In the middle of August, with the Northwest Academy class of 2024 scattered across the living room of a Pacific City beach house, Jordan Marzka posed a question.
“As we start this year, I want you to think of how each of you can be leaders in the [school] community,” said Marzka, the new High School Activities Coordinator. Murmurs spread across the room as my peers brainstormed what they could bring to the table.
I tried to think of everything I’d done in high school — forming the chess club, recruiting members for the chess club, taking the chess club to state championships. Was that all I ever did? No wonder I was a laughingstock of all four grades.

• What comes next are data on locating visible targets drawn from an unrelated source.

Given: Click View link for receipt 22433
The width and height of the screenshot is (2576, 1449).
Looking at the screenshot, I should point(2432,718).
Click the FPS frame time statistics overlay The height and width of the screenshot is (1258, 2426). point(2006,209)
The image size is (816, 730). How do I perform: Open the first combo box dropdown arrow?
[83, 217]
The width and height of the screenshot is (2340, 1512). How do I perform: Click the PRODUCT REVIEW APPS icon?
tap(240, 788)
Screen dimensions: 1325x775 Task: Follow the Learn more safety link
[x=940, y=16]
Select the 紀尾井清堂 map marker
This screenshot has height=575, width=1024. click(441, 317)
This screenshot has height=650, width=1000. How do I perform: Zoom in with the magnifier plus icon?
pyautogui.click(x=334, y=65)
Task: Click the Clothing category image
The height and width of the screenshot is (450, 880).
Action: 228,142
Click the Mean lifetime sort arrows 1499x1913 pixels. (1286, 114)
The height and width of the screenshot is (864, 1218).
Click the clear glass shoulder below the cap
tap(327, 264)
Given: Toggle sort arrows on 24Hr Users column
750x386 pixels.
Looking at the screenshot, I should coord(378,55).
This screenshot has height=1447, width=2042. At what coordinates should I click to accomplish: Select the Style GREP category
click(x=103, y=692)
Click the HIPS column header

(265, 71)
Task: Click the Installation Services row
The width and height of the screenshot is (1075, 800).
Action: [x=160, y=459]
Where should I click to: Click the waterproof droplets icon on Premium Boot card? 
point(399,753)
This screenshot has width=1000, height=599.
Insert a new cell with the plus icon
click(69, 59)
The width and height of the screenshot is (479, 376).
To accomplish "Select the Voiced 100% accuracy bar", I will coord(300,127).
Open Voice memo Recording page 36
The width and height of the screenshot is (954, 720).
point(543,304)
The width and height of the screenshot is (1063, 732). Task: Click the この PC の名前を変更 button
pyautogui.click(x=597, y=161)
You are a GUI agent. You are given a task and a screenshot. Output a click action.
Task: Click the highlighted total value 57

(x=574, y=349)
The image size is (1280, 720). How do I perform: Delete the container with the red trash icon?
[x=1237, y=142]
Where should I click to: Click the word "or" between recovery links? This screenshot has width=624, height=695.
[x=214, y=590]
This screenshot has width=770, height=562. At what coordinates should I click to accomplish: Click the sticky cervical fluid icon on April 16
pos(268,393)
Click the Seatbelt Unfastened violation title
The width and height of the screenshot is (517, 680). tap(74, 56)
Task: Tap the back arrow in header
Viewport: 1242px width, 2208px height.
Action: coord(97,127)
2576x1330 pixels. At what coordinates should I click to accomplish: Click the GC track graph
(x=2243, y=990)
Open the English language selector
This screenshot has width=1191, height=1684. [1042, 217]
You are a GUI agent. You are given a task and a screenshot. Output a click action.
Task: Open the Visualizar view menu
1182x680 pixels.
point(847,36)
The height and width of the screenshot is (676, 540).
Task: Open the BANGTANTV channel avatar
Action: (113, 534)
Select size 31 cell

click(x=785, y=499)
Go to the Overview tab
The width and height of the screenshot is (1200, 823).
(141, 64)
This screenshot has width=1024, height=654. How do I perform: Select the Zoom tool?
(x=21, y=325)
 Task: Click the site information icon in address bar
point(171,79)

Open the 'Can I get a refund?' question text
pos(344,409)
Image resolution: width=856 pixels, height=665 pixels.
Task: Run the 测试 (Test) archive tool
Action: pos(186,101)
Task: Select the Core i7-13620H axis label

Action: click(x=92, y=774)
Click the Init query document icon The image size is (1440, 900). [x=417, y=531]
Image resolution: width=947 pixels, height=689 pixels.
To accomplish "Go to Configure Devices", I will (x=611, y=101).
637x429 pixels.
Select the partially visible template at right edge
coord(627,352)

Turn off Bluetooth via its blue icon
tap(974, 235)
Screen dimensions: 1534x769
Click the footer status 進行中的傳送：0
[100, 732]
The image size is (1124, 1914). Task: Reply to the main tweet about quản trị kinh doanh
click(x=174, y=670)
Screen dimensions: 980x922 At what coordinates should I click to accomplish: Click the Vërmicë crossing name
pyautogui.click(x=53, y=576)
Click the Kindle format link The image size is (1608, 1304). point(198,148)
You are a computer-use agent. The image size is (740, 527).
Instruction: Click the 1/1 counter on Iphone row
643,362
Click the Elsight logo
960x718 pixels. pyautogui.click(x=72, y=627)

Later, as I sat atop a dune overlooking a dimming sunset, the thought came back to me. It struck me that — silly as it seemed — my stubborn commitment to chess was a testament of how I try to share my passions with others, even if it declared my nerdiness to the world.
That, in a nutshell, was what Marzka was asking us. How we seniors could bring our own small, insignificant joys to campus every day.
And suddenly ideas swarmed my brain. Little things that only I did: singing songs from Lord of the Rings in the Buchan stairwell, playing a veena concert fundraiser in the Blue Box, telling jokes that most people don’t understand until 10 minutes have passed — it was all there. And it was all uniquely me. Slowly but surely, the tote bag of things I had to offer began to swell.
I asked myself how come I had shared all these things, and yet I had never shared the crowning passion of my academic experience. I knew that I loved to write, and I knew I loved writing, but I could not envision a way to share that love with my community. I could not, for example, start a writing club. Nor could I read my writing in stairwells, though the thought was tempting.
What I could do, and did, was to start writing on the Pigeon Press, and when Inge Hoogerhuis said she found my story about the fish hilarious, or when a random person on the Internet commented on my editorial about Muslims in India, I had never felt so fulfilled.
I don’t want my efforts to share my love of writing to seem academic or mundane. I don’t want to be met with skepticism or disinterest. I want least of all for writing, like chess, to be perceived as an intellectual hobby.
As editor-in-chief of the Pigeon Press this year, it’s my responsibility to try to increase readership of the school newspaper. My goal is not, however, to obligate students to validate the work of the journalism class. My dreams of a cult following inspired by my writing will have to wait.
Instead, I want to show my fellow pigeons that words can, in the right place and at the right time, bring a small, insignificant bit of joy to your lives.